WORK TO BE COMPLETED: Tally how many lines in the records below contain the string "logo". Reply with the number alone.
#### INPUT MATERIAL
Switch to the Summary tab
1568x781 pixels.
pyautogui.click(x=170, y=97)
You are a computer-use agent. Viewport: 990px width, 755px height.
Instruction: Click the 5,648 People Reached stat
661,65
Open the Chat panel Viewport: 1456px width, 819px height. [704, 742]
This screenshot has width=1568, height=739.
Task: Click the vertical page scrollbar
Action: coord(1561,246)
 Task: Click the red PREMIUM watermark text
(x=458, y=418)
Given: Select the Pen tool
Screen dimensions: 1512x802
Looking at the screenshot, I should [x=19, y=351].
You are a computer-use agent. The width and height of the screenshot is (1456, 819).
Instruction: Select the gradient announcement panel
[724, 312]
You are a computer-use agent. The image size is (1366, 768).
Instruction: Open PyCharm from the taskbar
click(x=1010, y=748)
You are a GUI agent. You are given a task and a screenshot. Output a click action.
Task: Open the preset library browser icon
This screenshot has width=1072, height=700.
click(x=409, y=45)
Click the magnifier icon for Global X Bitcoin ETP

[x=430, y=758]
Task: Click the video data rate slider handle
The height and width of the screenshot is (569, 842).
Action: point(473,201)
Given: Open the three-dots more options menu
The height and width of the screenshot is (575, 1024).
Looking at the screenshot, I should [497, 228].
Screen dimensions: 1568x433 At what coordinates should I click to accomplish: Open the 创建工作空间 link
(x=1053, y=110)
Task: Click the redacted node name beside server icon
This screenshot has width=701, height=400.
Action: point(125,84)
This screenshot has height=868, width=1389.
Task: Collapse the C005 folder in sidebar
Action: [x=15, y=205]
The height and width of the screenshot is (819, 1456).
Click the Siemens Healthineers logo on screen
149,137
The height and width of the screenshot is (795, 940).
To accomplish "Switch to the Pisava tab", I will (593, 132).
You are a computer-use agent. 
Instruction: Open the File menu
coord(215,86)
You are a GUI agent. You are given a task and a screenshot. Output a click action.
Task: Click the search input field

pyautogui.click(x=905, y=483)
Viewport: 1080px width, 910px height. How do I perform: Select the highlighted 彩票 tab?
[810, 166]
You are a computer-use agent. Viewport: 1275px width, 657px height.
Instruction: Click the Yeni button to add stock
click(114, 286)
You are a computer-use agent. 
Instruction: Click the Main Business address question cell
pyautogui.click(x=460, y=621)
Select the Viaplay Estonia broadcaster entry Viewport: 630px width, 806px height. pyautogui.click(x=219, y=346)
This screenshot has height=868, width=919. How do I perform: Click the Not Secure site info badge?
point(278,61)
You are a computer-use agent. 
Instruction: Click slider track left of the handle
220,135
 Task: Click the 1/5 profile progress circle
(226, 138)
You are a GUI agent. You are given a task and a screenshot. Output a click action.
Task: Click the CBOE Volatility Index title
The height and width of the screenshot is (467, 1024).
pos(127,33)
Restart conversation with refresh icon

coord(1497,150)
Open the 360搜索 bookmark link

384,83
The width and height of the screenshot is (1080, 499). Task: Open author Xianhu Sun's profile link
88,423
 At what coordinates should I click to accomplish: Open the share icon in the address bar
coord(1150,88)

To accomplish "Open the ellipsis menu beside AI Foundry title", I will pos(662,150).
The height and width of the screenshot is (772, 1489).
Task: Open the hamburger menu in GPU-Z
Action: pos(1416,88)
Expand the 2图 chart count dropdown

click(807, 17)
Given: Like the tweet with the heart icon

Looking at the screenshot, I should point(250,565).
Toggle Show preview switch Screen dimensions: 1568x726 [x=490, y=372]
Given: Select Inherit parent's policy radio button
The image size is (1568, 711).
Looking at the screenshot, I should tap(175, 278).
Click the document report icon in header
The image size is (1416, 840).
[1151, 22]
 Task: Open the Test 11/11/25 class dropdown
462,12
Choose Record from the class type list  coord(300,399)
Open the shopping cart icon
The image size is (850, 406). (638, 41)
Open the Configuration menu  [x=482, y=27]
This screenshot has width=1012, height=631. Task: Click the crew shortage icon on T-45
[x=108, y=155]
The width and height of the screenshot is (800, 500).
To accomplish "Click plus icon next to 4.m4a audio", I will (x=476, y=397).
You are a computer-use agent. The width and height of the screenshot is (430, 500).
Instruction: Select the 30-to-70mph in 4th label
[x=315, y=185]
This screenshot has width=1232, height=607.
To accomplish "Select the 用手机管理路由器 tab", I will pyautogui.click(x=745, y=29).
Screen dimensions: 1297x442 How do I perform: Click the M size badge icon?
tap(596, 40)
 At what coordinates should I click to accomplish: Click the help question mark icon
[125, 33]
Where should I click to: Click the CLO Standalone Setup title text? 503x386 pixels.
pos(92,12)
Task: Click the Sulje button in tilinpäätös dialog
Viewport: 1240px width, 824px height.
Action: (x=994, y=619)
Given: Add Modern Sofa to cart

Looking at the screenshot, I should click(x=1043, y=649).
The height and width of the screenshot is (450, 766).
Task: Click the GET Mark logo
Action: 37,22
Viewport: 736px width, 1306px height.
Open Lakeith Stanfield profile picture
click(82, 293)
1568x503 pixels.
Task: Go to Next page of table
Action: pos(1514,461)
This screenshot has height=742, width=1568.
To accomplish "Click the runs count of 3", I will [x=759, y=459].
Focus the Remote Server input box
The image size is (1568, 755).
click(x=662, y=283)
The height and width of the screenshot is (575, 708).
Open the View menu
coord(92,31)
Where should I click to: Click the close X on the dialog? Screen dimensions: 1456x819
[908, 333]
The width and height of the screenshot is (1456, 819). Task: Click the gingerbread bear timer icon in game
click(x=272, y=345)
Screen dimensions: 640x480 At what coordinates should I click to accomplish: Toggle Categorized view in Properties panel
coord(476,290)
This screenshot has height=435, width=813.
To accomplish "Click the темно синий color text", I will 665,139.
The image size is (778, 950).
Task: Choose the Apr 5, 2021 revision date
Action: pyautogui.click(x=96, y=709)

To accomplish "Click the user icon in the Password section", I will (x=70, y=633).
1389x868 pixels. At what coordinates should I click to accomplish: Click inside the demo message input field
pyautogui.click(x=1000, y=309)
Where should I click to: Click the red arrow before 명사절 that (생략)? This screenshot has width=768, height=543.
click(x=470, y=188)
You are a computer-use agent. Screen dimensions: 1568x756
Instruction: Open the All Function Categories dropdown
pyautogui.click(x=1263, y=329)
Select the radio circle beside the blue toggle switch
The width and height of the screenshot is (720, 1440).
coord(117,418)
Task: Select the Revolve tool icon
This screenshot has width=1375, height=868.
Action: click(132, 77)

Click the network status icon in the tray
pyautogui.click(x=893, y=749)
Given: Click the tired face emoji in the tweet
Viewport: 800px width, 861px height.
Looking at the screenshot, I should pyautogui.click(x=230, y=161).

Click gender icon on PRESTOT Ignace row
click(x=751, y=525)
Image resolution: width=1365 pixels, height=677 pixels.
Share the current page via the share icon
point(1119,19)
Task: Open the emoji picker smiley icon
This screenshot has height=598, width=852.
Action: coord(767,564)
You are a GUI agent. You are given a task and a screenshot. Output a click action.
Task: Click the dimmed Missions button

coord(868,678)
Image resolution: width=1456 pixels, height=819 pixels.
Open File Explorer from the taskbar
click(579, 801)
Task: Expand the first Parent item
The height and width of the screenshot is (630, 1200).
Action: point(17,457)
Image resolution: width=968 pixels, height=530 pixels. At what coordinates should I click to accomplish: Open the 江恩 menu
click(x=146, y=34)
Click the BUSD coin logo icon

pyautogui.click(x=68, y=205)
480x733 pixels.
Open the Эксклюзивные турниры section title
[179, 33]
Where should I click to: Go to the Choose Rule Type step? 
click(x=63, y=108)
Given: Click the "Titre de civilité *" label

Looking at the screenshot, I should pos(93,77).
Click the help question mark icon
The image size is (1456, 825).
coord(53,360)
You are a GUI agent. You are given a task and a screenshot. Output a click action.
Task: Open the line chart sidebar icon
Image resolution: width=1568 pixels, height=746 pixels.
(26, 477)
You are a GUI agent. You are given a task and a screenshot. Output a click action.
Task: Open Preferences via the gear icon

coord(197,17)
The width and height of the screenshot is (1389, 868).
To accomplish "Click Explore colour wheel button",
########
RESULT OF THE TASK: 3